By the 1990s, when the vegetable comprised 9-10% of American caloric intake, the nature of the “trans fats” produced by hydrogenation of vegetable oils emerged. Instead of cutting heart disease, they had increased it. Subsequent work in the 2000s showed that large numbers of poorly characterized and studied fats are produced by the hydrogenation process, with some contributing to insulin resistance and weight gain, prompting warning labels and sending food scientists back to the lab to find other methods of reducing oxidation of seed oils and make them structurally suitable for baked goods. The methods include genetic modification of seed crops (currently 90% of soybean crops are sown with GMO seeds), chemical processes known as interesterification, and attempts to make oils by fermentation of sugar cane or algae. The expense involved may erase any economic reasons for replacing animal fats, and the efforts are taking place on a background of serious questioning of the dietary heart hypothesis that prompted the shift away from saturated fats in the first place.

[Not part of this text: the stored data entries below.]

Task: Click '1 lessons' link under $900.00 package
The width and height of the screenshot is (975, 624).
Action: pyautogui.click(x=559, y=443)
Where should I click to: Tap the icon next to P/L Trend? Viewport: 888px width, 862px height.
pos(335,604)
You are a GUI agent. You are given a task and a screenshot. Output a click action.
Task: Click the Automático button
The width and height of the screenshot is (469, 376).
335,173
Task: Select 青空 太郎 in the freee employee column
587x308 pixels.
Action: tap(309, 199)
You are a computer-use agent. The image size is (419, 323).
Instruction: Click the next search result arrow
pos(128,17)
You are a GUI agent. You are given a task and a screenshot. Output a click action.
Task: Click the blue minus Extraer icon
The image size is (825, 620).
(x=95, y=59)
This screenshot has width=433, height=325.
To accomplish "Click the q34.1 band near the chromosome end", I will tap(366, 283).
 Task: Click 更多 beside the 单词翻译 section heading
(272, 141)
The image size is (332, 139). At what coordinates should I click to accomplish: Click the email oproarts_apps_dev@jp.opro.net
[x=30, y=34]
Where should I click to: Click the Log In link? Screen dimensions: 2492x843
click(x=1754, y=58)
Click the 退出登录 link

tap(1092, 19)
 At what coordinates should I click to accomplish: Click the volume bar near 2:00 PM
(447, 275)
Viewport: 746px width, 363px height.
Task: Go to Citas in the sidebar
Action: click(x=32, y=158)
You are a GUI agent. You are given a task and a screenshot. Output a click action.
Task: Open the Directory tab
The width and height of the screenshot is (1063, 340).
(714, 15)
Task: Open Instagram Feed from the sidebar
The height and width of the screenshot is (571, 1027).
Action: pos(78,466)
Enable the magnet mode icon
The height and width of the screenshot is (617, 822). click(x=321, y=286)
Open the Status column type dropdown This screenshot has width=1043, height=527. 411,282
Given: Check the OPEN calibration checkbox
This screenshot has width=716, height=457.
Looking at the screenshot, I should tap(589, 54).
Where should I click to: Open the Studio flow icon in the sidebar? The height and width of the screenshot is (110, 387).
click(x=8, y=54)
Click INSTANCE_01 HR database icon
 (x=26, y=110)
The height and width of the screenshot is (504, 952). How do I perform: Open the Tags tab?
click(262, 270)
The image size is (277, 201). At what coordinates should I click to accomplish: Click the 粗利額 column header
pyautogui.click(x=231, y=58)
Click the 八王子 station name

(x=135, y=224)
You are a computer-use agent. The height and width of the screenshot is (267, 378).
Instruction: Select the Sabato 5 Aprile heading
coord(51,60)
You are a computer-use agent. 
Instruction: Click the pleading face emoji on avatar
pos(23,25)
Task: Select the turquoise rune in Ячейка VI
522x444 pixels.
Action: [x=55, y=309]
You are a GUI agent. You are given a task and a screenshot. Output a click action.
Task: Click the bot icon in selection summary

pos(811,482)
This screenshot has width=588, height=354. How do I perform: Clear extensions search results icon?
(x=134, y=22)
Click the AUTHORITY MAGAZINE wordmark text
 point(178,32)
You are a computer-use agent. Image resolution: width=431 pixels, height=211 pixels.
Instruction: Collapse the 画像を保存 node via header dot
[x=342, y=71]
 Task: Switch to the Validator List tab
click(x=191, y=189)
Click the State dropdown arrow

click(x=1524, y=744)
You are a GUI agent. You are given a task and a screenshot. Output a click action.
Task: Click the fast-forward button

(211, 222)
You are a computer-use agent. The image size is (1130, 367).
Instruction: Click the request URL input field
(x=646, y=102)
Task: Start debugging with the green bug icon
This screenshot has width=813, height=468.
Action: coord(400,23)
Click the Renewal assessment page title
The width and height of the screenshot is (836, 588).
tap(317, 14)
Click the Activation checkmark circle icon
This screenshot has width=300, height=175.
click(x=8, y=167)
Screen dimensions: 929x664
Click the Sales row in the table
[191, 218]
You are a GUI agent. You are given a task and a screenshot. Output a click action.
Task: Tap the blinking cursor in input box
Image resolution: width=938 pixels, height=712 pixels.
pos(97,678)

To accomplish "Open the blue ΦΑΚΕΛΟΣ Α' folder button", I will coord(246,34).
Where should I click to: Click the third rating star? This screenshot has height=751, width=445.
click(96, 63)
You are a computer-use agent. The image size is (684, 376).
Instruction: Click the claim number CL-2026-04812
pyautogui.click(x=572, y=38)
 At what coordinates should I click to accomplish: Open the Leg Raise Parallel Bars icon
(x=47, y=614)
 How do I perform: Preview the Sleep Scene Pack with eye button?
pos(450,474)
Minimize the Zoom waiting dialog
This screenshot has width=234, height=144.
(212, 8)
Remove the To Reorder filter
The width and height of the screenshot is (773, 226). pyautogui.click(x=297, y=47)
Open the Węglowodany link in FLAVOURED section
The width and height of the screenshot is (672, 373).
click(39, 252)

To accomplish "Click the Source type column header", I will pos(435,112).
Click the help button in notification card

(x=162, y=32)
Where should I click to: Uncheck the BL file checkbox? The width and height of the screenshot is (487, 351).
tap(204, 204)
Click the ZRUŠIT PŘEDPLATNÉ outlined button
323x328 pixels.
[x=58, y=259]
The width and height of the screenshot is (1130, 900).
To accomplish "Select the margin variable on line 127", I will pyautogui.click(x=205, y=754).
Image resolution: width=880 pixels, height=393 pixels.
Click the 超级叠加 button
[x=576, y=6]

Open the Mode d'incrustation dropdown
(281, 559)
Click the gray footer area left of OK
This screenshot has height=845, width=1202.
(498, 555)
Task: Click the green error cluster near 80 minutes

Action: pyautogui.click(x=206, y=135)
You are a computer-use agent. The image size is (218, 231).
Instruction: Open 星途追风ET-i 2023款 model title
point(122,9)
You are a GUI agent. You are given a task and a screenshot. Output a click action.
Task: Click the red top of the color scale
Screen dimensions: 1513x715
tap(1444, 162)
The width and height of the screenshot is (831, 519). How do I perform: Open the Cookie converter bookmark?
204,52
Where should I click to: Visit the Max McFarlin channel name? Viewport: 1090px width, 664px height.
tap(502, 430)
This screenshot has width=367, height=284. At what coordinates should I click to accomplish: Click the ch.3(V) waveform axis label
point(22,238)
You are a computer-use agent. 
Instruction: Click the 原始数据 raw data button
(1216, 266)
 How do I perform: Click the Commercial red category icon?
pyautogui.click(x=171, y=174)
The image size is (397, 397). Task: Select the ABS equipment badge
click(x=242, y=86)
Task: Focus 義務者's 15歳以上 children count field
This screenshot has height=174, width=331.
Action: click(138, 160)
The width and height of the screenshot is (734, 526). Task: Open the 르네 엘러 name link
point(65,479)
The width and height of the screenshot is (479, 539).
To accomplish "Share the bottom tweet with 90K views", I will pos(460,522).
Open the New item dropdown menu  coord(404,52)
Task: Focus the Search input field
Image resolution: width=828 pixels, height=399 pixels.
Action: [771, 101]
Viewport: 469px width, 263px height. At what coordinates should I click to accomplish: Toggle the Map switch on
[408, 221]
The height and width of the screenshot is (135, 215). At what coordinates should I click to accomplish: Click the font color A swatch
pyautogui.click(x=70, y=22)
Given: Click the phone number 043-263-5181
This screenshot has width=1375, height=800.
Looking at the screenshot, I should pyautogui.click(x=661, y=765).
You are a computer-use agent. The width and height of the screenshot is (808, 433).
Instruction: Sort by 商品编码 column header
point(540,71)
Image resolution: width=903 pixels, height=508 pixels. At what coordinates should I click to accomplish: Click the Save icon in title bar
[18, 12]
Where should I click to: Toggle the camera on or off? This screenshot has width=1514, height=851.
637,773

So what should you do in his unsettled time when much of what we thought was settled science is in question, and when you want to do the best you can for your own health? First, recognize that there is truth in the statement that you are what you eat. Autopsy studies have shown that the laboratory made fats are found in cell membranes, which are the guardians of cell function. In addition, the chemical makeup of LDL cholesterol reflects the amount of vegetable oil in the diet and may be a crucial factor in the development of arterial plaques
Second, read labels and avoid products with hydrogenated or partially hydrogenated oils, as well as poorly defined oils. Know the names of the most common seed derived oils: soybean, corn, sunflower, safflower, grapeseed, peanut, cottonseed, rice bran, and canola (Canadian oil low acid, from the rapeseed). Olive oil and avocado oils are derived from plant fruits and are better choices. They contain mainly mono-unsaturated fats which are less prone to oxidation. In addition, they have higher heat points and therefore produce fewer toxic byproducts such as aldehydes in the cooking process. Coconut oil and palm oil, also made from the pulp of the plants, are saturated fats. They have made a comeback from the days when they too were considered risky for heart disease despite thousands of years of consumption by populations who did not develop the problem.
Third, be aware that the introduction of seed oils into the human diet parallels the rise in heart attacks that prompted the dietary attempts to cure the disease in the mid 20thC, which in turn accelerated vegetable oil consumption. And significant declines in saturated fat consumption did not solve heart disease. There are, to be sure, other factors such as smoking involved, and many possible reasons for the health dilemmas facing us now, two decades into the 21st C. But it is possible that the vegetable oils and more specifically the poly unsaturated seed oils that are modified in laboratory processes are a significant part of the problem. So it seems reasonable to try to understand them, to return to whole food sources of essential fats, and to keep consumption of these oils and the processed foods that rely on them as low as possible.